“Why can’t I see or hear something without ever relating it to me? Why do I always go on imagining myself to be complete…every single time. There was so much fun just looking at all the beauties, But why do feel guilty now everytime I look into someone elses’ eyes? Why do I miss myself so much? What happened? Why did I become so desperate? Why can’t anything satisfy me anymore? Why do I dream for someone else too, and not only for myself? Why do I even care? Why is my diaphragm aching when I’m typing this? I was tough, why did I ever break down in front of my TV? Why do I always keep seeing her, and why do I expect, every single day, that I’ll get her back? Why can’t I move on, forgetting everything? Why didn’t I? Why didn’t time heal anything? Why do I feel guilty and lost at the same time? What happened? Even after some 100 days, Why is this happening to me?” There goes another mind peak into the mind trashcan. I think I’ll have to take my trash out. It’s almost full. What all stuff do I think to kill time. Stupid goverment, taking all the time in the world to get us into college! Just barely five days before, I thought I had moved on n shit. But Kya Fayada? There’s a saying, atleast the paraphrase of the saying: “One who finds a blame, and laments about it, doesnt do anything, he just laments.”…but then in my case its like “I thought I would never get time, but then why does always time stop me? I’m not a barrier to myself! But wait! Will I get time? What should I do? Should I blame everything on the system? Or on the government? Why do I blame others, the fault is my own!” Sometimes I think, “Na..she was blind after all…she would never have realised what I felt..She always took it as a joke, she thought you were kidding dude! She doesnt deserve me or my affection!”..but then I feel guilty all of a sudden. It was my fault no? I ask myself. And viola! No Answer..beep beep beep! Now what should I make of this eh?

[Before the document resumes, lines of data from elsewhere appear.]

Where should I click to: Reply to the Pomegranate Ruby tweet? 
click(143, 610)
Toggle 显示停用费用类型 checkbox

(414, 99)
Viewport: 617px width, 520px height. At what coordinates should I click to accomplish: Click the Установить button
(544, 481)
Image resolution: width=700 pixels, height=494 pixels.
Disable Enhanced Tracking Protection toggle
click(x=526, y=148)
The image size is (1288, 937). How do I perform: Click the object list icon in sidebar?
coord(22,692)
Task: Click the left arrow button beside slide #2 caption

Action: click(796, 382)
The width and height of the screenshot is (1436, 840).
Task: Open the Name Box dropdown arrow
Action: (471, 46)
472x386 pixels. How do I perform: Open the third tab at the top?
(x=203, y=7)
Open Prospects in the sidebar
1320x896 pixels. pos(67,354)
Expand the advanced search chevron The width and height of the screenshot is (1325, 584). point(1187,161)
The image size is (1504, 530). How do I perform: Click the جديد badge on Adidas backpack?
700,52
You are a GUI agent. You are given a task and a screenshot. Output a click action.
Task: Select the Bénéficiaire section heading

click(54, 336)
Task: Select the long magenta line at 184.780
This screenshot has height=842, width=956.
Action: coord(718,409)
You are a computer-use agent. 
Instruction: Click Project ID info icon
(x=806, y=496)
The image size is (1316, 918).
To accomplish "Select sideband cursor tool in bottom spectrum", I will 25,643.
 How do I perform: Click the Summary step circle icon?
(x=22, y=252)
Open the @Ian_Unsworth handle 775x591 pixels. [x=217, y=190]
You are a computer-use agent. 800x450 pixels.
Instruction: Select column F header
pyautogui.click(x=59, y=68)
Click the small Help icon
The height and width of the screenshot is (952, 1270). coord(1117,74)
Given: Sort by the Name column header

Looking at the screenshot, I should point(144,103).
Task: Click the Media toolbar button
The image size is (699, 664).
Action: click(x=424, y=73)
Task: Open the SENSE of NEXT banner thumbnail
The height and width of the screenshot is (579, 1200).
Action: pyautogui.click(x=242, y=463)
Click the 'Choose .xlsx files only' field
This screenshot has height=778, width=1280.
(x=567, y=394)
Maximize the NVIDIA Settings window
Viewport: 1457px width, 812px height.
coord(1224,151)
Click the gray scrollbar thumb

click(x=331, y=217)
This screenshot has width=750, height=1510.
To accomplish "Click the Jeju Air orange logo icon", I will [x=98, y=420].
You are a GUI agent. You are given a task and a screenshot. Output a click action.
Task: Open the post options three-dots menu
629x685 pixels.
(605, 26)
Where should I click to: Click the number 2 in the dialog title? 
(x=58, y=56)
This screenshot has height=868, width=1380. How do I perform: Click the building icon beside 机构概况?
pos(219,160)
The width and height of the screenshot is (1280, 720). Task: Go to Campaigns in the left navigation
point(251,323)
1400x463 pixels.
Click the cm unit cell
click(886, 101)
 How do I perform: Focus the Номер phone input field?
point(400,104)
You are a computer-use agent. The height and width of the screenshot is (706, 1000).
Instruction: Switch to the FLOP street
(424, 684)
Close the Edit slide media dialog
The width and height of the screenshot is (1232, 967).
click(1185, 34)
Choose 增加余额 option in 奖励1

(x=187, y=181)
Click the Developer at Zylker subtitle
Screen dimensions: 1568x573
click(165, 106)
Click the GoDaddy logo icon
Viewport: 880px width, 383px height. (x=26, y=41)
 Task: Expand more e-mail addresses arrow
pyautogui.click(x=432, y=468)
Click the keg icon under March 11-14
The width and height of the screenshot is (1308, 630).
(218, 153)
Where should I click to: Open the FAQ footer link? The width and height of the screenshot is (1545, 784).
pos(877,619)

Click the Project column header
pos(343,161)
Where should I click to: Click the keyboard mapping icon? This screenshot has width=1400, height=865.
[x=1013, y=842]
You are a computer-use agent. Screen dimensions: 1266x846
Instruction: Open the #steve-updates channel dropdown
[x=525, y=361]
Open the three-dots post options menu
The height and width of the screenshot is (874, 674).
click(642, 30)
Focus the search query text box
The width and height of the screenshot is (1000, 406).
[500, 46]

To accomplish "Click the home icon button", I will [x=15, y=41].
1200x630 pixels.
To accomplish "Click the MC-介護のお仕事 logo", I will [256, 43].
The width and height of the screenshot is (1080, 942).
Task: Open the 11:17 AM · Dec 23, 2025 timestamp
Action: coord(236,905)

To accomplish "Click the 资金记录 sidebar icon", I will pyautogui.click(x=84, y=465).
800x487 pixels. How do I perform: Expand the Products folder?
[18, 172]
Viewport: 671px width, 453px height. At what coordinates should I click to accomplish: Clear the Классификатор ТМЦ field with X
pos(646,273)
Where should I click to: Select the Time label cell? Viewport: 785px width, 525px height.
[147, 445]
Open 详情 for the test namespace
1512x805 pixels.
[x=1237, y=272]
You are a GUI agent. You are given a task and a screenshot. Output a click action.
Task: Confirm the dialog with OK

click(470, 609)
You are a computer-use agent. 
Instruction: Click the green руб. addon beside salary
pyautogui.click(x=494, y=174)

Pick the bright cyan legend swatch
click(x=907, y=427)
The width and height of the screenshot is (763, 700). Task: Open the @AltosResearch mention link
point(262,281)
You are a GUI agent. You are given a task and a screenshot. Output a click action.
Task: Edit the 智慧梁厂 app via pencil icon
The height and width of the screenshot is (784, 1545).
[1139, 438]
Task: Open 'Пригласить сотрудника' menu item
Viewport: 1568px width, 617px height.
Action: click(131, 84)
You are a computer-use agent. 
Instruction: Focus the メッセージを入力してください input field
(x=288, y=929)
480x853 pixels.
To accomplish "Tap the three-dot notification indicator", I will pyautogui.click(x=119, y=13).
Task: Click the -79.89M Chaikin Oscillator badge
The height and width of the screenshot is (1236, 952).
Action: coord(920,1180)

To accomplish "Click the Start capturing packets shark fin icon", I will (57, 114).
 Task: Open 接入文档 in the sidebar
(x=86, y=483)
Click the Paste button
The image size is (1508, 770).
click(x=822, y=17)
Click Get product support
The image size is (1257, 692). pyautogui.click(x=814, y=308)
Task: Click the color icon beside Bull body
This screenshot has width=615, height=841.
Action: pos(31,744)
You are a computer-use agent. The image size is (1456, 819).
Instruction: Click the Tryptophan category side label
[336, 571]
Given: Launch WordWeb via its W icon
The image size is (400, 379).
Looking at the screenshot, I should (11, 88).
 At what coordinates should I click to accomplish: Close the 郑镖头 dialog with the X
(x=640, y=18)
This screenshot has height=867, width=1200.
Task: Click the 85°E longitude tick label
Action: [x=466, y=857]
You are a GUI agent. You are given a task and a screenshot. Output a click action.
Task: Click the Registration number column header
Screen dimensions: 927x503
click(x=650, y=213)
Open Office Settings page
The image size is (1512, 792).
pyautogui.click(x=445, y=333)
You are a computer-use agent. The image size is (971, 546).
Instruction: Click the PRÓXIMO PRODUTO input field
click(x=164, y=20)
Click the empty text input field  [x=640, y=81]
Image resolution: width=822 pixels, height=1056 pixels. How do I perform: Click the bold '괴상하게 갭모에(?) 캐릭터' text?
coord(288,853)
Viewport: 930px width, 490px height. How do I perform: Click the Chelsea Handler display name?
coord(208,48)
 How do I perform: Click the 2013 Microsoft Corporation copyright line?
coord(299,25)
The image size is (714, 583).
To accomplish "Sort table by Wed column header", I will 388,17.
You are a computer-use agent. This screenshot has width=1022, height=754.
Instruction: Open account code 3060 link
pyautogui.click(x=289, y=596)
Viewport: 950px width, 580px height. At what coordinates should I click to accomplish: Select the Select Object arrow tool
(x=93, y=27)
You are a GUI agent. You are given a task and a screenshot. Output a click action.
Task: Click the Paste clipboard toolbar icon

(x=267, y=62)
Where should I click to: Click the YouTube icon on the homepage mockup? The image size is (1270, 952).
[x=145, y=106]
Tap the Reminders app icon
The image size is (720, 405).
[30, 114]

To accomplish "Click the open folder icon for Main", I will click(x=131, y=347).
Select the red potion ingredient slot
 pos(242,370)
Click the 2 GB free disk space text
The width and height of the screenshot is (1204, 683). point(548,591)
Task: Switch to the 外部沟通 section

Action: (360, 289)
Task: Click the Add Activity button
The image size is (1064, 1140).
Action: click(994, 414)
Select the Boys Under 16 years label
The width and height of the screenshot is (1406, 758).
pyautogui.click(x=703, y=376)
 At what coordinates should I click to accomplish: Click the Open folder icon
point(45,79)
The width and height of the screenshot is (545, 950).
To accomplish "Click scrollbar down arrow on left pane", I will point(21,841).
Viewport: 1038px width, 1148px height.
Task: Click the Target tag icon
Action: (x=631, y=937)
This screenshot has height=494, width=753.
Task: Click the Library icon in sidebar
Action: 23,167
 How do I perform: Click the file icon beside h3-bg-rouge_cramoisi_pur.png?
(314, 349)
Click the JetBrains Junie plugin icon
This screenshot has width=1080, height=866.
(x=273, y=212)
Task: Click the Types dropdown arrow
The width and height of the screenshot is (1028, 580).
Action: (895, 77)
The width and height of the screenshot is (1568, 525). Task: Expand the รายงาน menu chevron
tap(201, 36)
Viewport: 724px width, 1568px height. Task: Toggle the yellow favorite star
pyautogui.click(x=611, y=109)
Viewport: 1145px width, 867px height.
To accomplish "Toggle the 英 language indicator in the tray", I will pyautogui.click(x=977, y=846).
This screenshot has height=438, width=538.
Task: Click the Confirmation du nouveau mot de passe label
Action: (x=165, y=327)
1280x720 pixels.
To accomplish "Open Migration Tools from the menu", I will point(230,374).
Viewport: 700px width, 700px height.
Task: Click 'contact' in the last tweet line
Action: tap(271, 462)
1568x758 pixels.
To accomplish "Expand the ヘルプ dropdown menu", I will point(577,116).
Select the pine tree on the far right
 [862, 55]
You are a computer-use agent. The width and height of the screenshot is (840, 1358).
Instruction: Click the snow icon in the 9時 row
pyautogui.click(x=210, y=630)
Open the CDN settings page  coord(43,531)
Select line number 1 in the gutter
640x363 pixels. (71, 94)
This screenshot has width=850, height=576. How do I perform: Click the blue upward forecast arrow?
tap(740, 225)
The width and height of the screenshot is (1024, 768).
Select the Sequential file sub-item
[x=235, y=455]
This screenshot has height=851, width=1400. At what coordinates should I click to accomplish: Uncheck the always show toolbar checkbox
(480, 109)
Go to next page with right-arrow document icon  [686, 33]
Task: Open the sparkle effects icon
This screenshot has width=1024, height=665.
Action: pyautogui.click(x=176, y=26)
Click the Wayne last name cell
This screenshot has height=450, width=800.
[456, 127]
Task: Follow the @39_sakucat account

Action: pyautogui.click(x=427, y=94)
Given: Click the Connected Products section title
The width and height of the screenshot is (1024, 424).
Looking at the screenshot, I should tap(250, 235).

Is this how you move on? Was that love or just one hell of a roller coaster lesson God wanted me to learn ASAP? I was dead serious once. Real dead serious. But when I began facing the real world, the nacked reality, I saw, There’s no place for originals. But then at that time I was wrong. Society is pure bullshit. Individuality is all that matters. If you stay yourself, you stay Different. If you stay Different you stay Abused. If you stay Abused you stay Accused. If you stay Accused you stay Guilty. If you stay Guilty, you find a way, n bounce back. If you bounce back, you stay Tough. If you stay Tough, you’ll become a Man, and a person everyone will admire and every society will accept. That’s the difference between people who make it big and who wake up just because its another day!
My search to find myself is not over. And I hope it’ll get over soon. It should. It must. Only then can I shed my clown face.
Okay. thats about it…My mind’s juice is kinda over for now. What all stuff we think up when idle! Funny.